Fisher v. JOHNSON MILK CO., INC.

13 Mich. App. 10 (1968) 163 N.W.2d 652

FISHER
v.
JOHNSON MILK COMPANY, INC.

Docket No. 3,266.

Michigan Court of Appeals.

Decided August 27, 1968. Leave to appeal granted November 25, 1968.

William L. Fisher, in propria persona.

Michaels, Ferris & Olzark, for defendant.

Leave to appeal granted by Supreme Court November 25, 1968.

T.G. KAVANAGH, P.J.

This is an appeal from summary judgment granted to defendant, dismissing plaintiff's action for breach of implied warranty and for negligence.

Plaintiff alleged that while carrying 4 half-gallon bottles of milk in a wire carrier (which had been sold to him by defendant at some earlier date) he slipped on ice, dropping the carrier which landed upright, and fell upon a jagged edge of a broken bottle, thereby cutting his left hand. Plaintiff claimed that defendant, in selling such a carrier without the safeguard of a "false bottom" to cushion the impact and prevent breakage of bottles if dropped, or in failing to warn of the dangers in carrying the bottles in the carrier on icy days, was guilty of negligence. *12 Such negligence, plaintiff claimed, was the proximate cause of injury to his hand.

Plaintiff also claimed that failure to equip the carrier with safeguards made it unfit for the purposes intended and, consequently, not merchantable. Therefore it is alleged that defendant is guilty of a breach of implied warranty.

The trial court granted summary judgment on defendant's motion that plaintiff had failed to state a cause of action on which relief could be granted. On plaintiff's motion for rehearing the court said:

"The rather precise question here is whether the facts pleaded, viz.: carrying glass bottles in a wire container on a known slippery, icy sidewalk which bottles broke when the plaintiff carrier slipped and fell on the ice, creates a set of facts wherein there is any jury question of improper design which was a proximate cause of the injury. Plaintiff's brief does not touch upon this subject."

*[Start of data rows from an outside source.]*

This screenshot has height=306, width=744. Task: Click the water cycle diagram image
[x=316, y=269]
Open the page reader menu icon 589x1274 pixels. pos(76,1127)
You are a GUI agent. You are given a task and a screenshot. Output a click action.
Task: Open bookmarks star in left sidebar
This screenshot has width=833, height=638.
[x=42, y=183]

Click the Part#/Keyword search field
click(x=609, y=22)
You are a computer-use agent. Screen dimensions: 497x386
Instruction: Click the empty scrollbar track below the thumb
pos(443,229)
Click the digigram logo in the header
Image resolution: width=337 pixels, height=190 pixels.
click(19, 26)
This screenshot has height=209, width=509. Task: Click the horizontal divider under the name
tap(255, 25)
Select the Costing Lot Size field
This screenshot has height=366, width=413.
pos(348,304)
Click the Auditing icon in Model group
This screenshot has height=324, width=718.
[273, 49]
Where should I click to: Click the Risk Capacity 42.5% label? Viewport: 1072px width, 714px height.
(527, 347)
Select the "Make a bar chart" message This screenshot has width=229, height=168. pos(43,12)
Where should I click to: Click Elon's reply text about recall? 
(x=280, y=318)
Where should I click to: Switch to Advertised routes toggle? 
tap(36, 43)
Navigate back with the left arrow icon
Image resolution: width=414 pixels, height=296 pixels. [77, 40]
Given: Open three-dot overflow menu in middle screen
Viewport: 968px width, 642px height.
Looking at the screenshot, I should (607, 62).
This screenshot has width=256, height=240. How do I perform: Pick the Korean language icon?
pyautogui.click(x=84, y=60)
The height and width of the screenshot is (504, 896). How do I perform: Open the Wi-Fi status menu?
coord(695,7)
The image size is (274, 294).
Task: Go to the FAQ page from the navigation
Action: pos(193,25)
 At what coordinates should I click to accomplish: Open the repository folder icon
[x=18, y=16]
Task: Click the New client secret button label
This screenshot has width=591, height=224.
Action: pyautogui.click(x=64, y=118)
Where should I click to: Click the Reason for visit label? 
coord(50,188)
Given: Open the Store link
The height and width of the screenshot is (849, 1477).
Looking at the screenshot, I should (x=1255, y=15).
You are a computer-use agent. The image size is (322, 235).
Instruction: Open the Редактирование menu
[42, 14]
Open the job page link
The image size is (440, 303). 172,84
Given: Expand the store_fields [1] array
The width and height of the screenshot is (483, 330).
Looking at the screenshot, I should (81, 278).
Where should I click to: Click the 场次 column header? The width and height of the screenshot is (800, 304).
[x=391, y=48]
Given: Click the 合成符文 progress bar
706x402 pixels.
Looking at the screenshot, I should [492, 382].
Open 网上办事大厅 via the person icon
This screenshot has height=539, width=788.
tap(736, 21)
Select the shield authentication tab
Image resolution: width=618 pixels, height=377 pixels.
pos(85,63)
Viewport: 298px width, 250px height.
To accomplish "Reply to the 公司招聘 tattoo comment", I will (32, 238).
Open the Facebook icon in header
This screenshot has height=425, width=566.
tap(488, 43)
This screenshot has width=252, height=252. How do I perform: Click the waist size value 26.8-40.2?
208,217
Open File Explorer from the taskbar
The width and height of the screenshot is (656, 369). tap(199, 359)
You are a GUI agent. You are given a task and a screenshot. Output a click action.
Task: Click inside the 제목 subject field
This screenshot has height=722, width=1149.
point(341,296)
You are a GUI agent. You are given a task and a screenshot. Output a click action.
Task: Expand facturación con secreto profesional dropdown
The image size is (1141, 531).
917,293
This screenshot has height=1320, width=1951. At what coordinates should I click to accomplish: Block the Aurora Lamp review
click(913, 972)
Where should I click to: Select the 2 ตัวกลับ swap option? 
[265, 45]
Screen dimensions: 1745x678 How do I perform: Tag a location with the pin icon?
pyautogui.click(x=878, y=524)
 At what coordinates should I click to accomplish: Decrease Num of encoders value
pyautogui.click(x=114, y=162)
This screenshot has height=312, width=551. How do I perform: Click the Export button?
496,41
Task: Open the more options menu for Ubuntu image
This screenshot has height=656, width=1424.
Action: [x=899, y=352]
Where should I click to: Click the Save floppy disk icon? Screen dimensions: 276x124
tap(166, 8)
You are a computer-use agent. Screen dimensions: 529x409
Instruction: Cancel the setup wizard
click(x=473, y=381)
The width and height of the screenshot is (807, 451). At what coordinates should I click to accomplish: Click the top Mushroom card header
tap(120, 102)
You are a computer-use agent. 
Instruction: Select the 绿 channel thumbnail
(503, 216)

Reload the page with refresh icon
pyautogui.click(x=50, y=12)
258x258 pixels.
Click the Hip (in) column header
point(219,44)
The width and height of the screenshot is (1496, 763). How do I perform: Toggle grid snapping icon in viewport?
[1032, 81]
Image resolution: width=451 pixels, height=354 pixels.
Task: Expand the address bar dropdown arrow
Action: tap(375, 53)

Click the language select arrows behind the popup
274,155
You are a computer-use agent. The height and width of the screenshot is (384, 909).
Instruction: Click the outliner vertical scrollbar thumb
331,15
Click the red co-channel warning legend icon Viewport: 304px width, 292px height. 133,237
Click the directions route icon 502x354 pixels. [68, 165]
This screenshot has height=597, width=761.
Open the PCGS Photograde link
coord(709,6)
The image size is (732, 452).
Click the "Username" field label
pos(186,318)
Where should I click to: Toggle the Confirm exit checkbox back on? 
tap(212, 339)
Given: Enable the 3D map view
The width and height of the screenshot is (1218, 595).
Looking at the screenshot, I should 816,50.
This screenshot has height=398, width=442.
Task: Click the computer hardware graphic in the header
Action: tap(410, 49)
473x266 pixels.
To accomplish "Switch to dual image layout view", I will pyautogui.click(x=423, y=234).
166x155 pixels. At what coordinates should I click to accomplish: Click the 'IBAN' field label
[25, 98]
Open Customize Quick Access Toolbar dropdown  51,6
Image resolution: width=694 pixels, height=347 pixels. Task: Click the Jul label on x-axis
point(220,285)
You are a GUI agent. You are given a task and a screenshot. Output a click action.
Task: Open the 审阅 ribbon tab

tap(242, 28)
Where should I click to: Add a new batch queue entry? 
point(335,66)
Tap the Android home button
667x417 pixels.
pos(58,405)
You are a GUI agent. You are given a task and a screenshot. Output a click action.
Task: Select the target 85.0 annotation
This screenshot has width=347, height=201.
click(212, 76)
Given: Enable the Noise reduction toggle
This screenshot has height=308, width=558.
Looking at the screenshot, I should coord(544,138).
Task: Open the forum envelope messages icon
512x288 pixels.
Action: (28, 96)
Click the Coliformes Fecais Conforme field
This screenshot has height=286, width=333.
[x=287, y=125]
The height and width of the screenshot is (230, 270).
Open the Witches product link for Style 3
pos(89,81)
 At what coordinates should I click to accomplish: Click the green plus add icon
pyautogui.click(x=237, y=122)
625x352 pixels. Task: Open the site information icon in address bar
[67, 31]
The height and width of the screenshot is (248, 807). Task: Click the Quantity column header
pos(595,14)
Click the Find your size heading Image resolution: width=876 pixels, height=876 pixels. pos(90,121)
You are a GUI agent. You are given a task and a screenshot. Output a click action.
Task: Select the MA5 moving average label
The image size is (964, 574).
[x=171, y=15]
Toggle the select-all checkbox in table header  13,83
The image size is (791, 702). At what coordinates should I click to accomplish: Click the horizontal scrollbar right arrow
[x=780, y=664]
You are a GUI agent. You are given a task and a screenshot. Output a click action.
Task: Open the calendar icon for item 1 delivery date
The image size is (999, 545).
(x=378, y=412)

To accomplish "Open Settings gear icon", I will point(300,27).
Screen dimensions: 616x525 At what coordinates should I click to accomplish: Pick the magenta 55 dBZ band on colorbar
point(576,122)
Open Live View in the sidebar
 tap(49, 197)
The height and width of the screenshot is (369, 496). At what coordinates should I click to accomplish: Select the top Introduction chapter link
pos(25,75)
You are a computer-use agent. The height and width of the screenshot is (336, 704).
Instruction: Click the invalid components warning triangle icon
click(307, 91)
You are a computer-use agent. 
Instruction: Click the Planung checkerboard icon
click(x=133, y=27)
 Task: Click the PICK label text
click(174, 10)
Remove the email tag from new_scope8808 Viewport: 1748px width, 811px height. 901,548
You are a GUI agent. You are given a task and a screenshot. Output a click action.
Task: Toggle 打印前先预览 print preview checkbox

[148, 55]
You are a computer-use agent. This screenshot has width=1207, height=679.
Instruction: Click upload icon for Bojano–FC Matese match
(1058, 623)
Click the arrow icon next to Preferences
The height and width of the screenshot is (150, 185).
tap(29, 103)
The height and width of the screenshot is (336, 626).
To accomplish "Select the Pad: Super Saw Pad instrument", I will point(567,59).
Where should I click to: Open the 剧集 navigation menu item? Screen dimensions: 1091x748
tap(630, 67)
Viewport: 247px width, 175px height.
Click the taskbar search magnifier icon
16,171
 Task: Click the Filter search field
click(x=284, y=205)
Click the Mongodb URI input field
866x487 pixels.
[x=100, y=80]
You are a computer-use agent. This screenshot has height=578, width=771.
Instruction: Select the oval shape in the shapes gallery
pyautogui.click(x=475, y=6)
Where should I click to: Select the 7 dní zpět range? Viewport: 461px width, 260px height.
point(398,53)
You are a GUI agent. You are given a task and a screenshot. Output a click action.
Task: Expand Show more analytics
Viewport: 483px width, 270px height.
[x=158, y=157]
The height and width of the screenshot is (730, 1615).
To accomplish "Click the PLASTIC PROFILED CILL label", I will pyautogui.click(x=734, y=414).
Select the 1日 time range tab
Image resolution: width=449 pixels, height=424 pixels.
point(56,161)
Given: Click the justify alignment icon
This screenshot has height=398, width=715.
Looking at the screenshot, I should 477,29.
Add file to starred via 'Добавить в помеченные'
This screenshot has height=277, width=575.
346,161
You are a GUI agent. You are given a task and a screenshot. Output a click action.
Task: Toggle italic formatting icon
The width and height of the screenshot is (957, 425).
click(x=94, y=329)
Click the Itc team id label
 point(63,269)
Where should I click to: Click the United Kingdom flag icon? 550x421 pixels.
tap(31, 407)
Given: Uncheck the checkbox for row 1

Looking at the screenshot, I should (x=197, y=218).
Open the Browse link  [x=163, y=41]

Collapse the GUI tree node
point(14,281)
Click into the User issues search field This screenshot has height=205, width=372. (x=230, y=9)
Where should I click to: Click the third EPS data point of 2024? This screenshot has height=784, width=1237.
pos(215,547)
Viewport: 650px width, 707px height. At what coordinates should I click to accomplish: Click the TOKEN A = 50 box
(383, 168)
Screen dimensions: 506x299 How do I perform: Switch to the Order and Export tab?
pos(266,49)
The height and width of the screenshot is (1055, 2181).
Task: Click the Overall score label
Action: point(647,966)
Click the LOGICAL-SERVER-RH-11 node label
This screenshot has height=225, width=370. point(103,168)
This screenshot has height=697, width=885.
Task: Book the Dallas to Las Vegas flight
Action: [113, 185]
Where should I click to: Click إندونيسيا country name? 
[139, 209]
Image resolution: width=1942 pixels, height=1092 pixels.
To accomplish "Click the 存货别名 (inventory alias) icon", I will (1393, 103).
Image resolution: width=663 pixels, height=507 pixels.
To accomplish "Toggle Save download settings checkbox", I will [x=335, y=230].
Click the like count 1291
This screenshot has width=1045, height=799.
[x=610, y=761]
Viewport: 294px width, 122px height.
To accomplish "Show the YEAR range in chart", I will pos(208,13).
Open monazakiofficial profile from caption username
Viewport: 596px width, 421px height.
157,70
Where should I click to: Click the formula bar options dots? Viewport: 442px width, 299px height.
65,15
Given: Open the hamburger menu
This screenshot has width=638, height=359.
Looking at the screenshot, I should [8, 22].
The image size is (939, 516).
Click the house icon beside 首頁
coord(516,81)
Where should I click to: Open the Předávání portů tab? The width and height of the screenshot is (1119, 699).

Appellant has, however, in his amended complaint of negligence and breach of implied warranty, raised material questions of defendant's obligation to anticipate and either to warn or to safeguard against mishaps which ensue while using this product.

Where negligence is asserted, in determining when a summary judgment should be granted for the defendant "the test used is whether from the facts in the light most favorable to the plaintiff, reasonable men could differ." Beardsley v. R.J. Manning Company (1966), 2 Mich. App. 172, 176. If it appears that reasonable minds could differ on conclusions from the facts presented, summary judgment is an inappropriate disposition of the case.

The trial court by granting summary judgment here, has decided as a matter of law that defendant had no obligation to warn or safeguard against *13 dangers resulting from a mishap while using its product.

We believe this is incorrect. The obligation to warn or safeguard against danger is inextricably bound up with standard of care and is almost always a question for the trier of fact. We find it to be so here.

Reversed with costs to appellant.

BEER and LEVIN, JJ., concurred.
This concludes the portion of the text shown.